▼
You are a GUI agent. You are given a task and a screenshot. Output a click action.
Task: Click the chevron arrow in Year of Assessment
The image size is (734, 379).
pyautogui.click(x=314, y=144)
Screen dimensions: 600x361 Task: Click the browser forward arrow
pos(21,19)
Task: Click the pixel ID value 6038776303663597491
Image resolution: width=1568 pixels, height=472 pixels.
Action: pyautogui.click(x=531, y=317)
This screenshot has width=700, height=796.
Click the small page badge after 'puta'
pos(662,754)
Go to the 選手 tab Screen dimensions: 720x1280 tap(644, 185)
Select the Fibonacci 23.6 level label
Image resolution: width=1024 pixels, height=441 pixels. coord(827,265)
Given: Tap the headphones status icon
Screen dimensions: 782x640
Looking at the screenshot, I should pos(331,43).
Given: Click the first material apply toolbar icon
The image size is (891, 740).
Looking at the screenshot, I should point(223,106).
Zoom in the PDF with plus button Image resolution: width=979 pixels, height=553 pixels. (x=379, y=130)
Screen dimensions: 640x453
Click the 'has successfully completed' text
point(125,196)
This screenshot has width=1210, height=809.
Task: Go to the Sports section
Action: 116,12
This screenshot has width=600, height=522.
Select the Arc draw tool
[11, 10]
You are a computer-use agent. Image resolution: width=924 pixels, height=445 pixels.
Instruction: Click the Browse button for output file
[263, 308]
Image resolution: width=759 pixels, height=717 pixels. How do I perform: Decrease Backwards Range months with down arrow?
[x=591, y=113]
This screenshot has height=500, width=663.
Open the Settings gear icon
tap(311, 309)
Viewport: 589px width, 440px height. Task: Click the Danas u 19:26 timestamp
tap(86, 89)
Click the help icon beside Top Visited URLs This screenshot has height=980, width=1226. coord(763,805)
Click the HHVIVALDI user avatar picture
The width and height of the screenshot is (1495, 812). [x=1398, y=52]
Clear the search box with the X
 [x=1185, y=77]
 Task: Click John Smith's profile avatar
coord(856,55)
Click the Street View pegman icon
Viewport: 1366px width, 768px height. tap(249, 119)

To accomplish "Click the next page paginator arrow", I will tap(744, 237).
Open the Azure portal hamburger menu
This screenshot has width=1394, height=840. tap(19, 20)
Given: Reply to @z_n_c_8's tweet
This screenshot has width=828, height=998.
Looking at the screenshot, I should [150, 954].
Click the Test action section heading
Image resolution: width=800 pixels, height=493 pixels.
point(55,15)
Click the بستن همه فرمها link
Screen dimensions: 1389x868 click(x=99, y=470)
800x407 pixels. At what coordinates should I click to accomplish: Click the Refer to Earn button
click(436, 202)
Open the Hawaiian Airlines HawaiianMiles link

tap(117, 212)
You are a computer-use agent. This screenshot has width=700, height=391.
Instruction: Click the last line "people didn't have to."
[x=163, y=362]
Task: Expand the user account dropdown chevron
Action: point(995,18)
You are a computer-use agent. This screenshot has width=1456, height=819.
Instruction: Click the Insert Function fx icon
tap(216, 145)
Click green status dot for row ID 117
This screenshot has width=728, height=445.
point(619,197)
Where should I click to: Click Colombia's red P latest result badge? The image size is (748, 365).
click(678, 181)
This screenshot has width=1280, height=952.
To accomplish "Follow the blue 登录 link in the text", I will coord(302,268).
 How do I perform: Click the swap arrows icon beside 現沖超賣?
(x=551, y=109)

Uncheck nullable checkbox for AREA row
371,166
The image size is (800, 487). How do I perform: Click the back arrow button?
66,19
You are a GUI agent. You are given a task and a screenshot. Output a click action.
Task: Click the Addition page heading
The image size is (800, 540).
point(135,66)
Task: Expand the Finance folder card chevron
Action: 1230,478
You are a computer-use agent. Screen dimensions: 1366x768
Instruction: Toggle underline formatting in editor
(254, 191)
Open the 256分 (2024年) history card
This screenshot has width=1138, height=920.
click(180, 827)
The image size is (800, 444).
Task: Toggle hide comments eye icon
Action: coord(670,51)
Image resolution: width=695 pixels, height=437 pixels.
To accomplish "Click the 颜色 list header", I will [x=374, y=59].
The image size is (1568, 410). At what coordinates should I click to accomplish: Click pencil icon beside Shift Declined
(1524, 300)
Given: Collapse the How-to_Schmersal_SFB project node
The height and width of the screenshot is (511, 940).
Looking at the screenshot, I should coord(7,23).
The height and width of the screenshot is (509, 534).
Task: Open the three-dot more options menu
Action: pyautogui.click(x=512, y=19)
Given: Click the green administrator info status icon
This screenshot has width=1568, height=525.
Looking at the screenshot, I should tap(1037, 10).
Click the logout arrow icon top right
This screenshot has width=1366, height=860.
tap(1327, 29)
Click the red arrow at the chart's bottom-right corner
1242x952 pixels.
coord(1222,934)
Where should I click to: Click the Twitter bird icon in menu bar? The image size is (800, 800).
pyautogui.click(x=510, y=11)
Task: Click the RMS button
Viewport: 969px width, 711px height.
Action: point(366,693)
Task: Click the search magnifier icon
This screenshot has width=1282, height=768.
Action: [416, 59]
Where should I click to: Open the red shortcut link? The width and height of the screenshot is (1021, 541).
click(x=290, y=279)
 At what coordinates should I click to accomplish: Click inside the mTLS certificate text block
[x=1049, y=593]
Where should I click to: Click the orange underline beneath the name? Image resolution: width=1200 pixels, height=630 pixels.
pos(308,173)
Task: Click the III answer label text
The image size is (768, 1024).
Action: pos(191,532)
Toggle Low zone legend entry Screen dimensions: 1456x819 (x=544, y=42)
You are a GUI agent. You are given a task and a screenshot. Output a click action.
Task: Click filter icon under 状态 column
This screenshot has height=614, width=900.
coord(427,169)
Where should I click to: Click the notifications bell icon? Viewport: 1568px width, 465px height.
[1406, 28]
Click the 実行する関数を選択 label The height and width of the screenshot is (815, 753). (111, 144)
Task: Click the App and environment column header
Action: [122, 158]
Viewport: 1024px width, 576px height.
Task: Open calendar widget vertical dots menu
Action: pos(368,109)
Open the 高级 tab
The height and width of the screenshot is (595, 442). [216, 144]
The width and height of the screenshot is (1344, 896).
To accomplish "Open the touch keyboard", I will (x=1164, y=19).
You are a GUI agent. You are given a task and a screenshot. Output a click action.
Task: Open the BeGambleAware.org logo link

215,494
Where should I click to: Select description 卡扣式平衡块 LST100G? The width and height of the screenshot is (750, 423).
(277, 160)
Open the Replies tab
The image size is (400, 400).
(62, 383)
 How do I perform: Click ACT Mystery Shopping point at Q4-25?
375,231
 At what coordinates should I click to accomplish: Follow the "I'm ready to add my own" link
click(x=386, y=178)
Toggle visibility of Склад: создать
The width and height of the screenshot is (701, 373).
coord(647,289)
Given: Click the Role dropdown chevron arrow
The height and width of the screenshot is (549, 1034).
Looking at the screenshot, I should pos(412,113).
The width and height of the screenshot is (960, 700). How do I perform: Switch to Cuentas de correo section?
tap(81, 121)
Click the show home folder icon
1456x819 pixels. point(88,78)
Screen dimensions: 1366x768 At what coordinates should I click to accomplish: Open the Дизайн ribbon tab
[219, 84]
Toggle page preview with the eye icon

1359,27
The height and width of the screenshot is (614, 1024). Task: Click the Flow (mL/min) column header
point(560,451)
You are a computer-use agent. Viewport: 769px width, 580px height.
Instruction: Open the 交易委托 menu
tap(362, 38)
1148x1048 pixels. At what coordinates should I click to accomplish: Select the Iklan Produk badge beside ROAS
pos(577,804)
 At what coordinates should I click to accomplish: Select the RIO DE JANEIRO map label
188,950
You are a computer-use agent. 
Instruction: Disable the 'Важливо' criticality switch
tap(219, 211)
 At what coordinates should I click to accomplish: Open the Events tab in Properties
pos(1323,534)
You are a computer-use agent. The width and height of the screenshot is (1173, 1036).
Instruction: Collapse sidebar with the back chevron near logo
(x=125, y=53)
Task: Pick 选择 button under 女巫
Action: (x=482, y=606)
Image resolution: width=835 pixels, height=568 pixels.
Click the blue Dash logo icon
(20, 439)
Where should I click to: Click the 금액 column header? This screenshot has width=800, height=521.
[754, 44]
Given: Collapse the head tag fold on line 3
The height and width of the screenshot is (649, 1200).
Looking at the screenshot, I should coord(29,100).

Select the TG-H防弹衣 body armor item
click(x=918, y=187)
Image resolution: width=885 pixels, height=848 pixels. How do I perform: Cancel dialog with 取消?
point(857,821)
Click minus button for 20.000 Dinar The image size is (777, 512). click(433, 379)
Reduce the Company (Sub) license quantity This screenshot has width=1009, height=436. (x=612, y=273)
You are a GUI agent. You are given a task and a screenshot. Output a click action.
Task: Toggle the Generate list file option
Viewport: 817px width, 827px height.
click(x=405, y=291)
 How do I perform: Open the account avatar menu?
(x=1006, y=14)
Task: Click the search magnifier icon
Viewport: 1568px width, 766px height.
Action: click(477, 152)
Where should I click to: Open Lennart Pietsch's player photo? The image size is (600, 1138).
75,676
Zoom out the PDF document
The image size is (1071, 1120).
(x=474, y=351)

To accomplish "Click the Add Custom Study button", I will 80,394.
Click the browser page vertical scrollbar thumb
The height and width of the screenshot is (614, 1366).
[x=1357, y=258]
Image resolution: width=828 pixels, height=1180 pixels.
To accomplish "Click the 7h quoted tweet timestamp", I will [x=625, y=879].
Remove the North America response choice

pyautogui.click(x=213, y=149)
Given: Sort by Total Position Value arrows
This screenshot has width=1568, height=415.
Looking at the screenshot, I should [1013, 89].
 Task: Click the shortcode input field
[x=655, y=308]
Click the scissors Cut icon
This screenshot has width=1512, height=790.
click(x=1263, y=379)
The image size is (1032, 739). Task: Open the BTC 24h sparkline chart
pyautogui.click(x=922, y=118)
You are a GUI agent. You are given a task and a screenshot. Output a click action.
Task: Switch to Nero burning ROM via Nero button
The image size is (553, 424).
▲
TASK DIRECTIONS: Taking the material above, extract exactly and only the lines from the line with "Screen dimensions: 640x453" to the line with "Click the help", inclusive of both.

RESULT OF THE TASK:
Screen dimensions: 640x453
Click the 'has successfully completed' text
point(125,196)
This screenshot has width=1210, height=809.
Task: Go to the Sports section
Action: 116,12
This screenshot has width=600, height=522.
Select the Arc draw tool
[11, 10]
You are a computer-use agent. Image resolution: width=924 pixels, height=445 pixels.
Instruction: Click the Browse button for output file
[263, 308]
Image resolution: width=759 pixels, height=717 pixels. How do I perform: Decrease Backwards Range months with down arrow?
[x=591, y=113]
This screenshot has height=500, width=663.
Open the Settings gear icon
tap(311, 309)
Viewport: 589px width, 440px height. Task: Click the Danas u 19:26 timestamp
tap(86, 89)
Click the help icon beside Top Visited URLs This screenshot has height=980, width=1226. coord(763,805)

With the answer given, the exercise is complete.